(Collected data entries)
■ ■ ■ ■ ■ ■ ■

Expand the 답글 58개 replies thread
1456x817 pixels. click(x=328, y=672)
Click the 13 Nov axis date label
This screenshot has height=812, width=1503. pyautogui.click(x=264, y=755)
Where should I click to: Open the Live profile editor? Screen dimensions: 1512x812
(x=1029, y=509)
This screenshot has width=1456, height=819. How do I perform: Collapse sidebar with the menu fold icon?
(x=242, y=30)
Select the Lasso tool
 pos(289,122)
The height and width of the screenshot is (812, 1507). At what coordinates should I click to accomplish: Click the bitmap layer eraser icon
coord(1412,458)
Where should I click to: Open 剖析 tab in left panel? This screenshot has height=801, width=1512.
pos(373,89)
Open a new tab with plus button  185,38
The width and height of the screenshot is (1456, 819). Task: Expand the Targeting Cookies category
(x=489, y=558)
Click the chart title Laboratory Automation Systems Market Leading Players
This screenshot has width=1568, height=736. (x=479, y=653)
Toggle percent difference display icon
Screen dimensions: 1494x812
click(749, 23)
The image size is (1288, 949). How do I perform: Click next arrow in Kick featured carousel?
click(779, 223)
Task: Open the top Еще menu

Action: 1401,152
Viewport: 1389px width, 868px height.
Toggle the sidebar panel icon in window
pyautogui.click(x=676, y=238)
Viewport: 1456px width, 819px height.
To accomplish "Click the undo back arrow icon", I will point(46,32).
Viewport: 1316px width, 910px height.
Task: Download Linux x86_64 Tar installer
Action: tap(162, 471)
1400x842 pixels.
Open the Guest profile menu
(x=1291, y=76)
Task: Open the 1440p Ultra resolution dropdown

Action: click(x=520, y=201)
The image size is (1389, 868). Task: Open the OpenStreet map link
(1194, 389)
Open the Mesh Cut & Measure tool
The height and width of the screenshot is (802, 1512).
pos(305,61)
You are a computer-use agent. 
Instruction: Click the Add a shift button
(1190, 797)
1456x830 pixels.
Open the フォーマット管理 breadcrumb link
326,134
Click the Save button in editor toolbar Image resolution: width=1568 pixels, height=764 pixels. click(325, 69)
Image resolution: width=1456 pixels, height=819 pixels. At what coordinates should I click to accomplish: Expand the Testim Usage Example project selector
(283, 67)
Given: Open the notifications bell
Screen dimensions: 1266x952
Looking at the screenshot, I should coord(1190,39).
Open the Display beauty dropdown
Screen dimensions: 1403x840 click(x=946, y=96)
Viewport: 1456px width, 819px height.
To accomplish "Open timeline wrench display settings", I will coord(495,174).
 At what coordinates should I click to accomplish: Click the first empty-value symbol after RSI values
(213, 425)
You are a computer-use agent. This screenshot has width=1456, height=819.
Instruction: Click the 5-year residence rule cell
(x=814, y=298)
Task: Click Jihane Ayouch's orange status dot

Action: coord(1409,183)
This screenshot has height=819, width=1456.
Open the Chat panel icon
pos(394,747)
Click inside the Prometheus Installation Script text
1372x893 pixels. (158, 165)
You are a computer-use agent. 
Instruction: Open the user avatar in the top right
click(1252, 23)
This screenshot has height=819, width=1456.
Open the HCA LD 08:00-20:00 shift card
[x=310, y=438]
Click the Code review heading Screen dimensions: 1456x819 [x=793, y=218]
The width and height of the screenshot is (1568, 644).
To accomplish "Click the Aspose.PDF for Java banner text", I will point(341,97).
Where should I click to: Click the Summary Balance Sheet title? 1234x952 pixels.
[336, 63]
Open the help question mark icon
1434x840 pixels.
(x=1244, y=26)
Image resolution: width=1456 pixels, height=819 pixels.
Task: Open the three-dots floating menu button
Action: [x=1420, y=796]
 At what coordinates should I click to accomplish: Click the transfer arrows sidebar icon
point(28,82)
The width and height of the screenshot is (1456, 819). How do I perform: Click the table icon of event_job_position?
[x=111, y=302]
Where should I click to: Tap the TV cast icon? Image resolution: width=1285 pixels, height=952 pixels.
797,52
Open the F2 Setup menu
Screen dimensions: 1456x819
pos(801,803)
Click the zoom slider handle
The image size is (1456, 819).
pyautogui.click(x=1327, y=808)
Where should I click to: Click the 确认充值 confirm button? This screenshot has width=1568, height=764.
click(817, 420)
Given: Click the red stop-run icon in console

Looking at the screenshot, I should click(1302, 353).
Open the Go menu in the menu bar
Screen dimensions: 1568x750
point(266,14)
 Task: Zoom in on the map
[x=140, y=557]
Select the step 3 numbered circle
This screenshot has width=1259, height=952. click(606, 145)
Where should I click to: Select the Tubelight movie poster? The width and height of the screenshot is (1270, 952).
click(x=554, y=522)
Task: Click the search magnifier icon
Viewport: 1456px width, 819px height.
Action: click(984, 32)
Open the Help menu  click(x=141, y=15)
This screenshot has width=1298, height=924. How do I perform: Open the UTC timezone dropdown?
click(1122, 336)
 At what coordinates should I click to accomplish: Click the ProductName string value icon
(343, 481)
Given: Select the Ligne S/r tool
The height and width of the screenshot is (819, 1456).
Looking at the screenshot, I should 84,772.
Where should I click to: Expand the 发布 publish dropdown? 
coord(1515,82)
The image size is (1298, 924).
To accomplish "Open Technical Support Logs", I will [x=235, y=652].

■ ■ ■ ■ ■ ■ ■

WHAT TO WORK ON
Return only the part of the records above that opens with the line containing "1456x830 pixels." and closes with the line containing "Click the Save", ends included.

EXERCISE RESULT
1456x830 pixels.
Open the フォーマット管理 breadcrumb link
326,134
Click the Save button in editor toolbar Image resolution: width=1568 pixels, height=764 pixels. click(325, 69)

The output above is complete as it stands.